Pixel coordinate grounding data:

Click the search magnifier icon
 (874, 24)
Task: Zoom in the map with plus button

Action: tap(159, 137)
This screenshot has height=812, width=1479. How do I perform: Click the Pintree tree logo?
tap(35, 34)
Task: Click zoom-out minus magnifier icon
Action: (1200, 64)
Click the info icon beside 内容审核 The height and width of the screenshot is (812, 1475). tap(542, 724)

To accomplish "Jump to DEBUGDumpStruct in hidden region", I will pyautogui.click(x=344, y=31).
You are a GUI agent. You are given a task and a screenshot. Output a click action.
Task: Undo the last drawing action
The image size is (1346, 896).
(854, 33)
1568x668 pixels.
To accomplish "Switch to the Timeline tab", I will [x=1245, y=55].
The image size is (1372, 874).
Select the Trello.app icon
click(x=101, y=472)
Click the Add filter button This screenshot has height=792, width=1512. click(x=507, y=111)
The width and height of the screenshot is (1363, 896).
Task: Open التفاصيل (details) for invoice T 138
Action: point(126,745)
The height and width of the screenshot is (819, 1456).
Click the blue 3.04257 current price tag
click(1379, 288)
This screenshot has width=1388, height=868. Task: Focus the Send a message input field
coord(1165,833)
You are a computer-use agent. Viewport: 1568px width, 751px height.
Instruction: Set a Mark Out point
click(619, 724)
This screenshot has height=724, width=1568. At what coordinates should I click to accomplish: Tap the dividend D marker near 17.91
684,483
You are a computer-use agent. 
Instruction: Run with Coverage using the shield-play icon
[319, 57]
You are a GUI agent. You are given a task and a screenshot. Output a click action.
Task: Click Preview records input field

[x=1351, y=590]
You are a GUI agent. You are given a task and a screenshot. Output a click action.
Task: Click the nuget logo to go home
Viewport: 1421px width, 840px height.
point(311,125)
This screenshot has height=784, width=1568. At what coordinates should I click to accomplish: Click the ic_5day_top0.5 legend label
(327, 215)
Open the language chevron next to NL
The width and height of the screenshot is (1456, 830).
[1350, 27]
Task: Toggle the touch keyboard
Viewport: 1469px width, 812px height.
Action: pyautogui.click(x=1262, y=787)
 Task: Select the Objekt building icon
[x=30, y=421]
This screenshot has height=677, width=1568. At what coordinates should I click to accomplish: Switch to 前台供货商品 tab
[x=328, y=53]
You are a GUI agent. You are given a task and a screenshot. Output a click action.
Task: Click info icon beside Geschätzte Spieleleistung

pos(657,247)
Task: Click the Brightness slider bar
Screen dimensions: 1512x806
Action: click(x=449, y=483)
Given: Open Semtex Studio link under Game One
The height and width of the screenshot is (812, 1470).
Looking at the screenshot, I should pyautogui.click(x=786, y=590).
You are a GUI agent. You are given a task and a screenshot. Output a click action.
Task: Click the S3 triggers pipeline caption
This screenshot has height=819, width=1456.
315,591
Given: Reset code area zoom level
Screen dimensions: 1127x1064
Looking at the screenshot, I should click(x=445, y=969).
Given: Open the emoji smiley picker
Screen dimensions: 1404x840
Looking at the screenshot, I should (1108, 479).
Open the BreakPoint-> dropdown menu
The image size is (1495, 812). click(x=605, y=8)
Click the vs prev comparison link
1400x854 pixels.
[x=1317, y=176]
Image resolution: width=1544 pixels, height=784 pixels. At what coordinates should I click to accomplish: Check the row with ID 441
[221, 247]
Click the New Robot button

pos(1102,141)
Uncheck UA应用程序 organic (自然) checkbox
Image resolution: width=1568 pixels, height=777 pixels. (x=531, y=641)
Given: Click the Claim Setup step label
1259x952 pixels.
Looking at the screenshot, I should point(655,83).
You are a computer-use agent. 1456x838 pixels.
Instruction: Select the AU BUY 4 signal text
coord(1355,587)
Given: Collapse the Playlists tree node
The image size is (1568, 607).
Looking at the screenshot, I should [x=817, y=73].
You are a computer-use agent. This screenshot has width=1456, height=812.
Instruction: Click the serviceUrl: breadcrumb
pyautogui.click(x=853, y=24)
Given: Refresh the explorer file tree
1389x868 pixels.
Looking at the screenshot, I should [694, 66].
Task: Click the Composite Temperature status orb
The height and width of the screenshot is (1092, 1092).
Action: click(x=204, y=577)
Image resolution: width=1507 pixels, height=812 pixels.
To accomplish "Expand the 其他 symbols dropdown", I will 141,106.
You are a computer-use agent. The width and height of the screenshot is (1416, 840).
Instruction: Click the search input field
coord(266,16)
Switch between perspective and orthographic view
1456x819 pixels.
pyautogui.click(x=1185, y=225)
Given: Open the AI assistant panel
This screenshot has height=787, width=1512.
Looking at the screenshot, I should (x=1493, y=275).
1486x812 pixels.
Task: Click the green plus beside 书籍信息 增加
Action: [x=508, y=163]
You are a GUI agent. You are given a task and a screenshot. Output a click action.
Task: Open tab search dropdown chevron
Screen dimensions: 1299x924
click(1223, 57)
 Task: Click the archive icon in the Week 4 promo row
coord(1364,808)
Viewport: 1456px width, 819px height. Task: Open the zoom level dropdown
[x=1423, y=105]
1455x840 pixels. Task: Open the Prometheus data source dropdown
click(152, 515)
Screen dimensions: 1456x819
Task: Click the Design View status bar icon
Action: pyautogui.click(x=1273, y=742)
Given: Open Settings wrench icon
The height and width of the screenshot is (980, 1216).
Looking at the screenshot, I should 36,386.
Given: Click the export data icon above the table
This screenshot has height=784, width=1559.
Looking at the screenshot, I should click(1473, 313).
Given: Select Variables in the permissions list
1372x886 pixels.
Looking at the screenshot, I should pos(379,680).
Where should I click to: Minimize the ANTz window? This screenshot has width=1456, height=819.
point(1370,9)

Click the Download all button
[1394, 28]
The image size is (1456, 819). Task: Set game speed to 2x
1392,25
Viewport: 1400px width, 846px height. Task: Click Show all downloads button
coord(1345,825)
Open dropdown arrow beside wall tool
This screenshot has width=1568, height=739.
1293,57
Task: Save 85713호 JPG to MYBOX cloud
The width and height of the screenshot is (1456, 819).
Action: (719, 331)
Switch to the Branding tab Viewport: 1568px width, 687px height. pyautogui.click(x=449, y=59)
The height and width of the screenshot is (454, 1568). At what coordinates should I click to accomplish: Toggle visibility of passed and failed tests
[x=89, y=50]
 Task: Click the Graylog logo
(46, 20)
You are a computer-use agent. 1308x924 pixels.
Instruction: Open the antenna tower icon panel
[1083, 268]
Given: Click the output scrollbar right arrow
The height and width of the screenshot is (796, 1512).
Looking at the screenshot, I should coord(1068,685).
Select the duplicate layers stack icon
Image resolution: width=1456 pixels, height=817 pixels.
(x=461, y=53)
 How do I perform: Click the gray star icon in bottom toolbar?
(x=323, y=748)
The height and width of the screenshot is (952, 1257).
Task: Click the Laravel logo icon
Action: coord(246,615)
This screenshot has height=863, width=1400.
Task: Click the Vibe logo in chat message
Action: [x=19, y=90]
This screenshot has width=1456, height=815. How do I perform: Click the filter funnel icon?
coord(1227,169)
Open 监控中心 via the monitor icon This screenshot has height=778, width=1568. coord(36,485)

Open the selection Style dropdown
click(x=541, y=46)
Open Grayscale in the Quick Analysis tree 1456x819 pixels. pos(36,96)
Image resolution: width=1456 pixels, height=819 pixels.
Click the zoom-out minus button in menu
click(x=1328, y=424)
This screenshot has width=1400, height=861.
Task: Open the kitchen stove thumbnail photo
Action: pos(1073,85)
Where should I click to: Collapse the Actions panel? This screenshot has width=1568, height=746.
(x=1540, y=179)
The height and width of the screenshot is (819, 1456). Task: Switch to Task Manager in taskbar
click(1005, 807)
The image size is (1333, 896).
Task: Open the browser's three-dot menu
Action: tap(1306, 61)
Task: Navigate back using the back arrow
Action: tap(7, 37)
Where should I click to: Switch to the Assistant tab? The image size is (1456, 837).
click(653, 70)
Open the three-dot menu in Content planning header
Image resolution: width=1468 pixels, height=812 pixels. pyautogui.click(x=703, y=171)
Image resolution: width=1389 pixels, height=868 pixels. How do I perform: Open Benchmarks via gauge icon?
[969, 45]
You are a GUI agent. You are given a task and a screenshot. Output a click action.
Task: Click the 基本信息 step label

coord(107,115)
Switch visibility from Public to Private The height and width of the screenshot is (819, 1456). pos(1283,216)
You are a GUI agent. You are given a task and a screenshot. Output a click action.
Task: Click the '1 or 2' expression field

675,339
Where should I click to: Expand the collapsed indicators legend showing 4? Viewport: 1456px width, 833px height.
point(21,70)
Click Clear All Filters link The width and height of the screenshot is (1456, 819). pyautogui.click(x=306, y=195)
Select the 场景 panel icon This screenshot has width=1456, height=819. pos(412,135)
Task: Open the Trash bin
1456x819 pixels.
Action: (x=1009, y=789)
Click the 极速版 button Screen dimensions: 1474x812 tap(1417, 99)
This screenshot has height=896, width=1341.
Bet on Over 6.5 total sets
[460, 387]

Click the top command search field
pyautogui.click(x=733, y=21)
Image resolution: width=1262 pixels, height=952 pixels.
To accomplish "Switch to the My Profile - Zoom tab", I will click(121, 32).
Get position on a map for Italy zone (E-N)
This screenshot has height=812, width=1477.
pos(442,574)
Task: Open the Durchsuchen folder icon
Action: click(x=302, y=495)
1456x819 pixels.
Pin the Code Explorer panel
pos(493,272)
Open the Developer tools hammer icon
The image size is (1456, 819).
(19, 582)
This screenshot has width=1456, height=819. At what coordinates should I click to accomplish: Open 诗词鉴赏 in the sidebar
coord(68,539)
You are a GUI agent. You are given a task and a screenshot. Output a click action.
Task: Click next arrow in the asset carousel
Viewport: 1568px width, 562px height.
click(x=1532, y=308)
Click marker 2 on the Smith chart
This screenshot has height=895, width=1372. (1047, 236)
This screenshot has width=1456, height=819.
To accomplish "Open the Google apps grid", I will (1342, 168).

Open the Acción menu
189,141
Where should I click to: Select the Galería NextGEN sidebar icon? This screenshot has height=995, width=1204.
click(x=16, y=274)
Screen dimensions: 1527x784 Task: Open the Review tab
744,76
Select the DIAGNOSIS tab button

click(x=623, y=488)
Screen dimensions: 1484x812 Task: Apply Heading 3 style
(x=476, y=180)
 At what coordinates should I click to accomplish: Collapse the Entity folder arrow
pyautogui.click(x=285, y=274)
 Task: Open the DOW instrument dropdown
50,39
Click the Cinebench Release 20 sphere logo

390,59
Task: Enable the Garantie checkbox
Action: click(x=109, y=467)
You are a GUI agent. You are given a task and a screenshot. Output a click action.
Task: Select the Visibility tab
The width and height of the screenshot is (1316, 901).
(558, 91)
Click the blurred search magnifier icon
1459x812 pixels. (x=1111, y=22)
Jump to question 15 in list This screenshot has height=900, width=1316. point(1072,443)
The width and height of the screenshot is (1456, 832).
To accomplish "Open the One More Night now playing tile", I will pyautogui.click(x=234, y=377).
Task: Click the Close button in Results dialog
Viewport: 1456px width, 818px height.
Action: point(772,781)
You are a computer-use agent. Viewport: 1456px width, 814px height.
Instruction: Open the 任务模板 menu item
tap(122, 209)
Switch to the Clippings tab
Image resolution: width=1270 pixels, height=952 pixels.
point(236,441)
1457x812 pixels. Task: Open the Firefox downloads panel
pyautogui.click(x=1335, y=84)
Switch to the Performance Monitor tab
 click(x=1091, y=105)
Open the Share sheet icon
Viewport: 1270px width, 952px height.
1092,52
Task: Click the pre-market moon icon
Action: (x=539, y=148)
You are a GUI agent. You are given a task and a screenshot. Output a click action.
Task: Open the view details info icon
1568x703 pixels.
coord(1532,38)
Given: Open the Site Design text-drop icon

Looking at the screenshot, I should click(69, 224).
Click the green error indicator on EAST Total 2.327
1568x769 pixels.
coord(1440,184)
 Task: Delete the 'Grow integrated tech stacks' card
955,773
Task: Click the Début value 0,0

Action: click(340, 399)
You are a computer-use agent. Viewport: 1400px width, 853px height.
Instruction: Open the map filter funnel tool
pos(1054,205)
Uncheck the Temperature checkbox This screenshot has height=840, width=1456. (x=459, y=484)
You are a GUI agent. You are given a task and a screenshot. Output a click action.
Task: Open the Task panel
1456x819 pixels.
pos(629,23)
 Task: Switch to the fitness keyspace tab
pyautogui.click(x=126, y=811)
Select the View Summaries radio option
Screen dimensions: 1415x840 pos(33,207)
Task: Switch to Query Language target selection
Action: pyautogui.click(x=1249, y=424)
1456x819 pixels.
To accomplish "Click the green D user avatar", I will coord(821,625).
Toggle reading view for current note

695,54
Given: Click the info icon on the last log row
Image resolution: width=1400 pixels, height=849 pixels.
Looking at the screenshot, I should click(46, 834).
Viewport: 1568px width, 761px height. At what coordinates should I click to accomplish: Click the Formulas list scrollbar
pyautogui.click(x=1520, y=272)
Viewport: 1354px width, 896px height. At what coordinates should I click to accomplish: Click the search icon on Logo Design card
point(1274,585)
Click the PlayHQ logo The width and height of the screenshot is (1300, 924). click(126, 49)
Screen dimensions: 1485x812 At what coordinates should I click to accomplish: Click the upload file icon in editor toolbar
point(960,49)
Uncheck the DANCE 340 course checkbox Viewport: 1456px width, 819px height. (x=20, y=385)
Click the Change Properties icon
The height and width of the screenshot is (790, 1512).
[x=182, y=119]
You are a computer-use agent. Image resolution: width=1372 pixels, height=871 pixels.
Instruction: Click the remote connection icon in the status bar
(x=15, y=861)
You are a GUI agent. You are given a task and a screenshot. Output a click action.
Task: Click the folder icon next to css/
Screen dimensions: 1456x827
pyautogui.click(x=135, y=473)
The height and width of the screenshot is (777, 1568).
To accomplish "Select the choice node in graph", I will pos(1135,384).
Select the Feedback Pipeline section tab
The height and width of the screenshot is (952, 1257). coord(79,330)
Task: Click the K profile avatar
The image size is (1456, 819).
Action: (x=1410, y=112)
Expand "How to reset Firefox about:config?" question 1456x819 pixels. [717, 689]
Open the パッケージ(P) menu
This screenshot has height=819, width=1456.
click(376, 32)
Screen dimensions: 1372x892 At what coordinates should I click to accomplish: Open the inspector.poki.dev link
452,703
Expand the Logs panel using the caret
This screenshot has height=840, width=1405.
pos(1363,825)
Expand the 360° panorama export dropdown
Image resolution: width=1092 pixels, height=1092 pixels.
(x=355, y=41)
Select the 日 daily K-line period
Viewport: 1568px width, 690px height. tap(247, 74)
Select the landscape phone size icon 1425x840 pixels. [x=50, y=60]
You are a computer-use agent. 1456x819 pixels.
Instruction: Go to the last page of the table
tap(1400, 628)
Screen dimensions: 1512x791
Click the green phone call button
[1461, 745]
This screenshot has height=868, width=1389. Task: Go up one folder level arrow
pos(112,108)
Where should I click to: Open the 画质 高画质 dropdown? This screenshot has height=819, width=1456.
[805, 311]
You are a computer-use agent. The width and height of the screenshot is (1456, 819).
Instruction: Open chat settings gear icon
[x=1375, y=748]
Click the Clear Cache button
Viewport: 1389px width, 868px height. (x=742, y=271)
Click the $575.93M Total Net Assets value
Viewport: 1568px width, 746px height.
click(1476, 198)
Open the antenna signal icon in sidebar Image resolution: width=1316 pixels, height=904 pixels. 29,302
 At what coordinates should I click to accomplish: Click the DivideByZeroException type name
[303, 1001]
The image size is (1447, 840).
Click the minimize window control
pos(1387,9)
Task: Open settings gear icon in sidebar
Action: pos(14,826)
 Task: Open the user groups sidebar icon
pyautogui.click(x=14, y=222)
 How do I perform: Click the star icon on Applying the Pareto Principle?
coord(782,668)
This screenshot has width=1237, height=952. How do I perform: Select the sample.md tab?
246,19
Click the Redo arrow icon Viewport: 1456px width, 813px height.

TO DO. In the data above, how many lines include the word "Temperature"? Answer with the number only.

RESPONSE FOR THIS EXERCISE. 2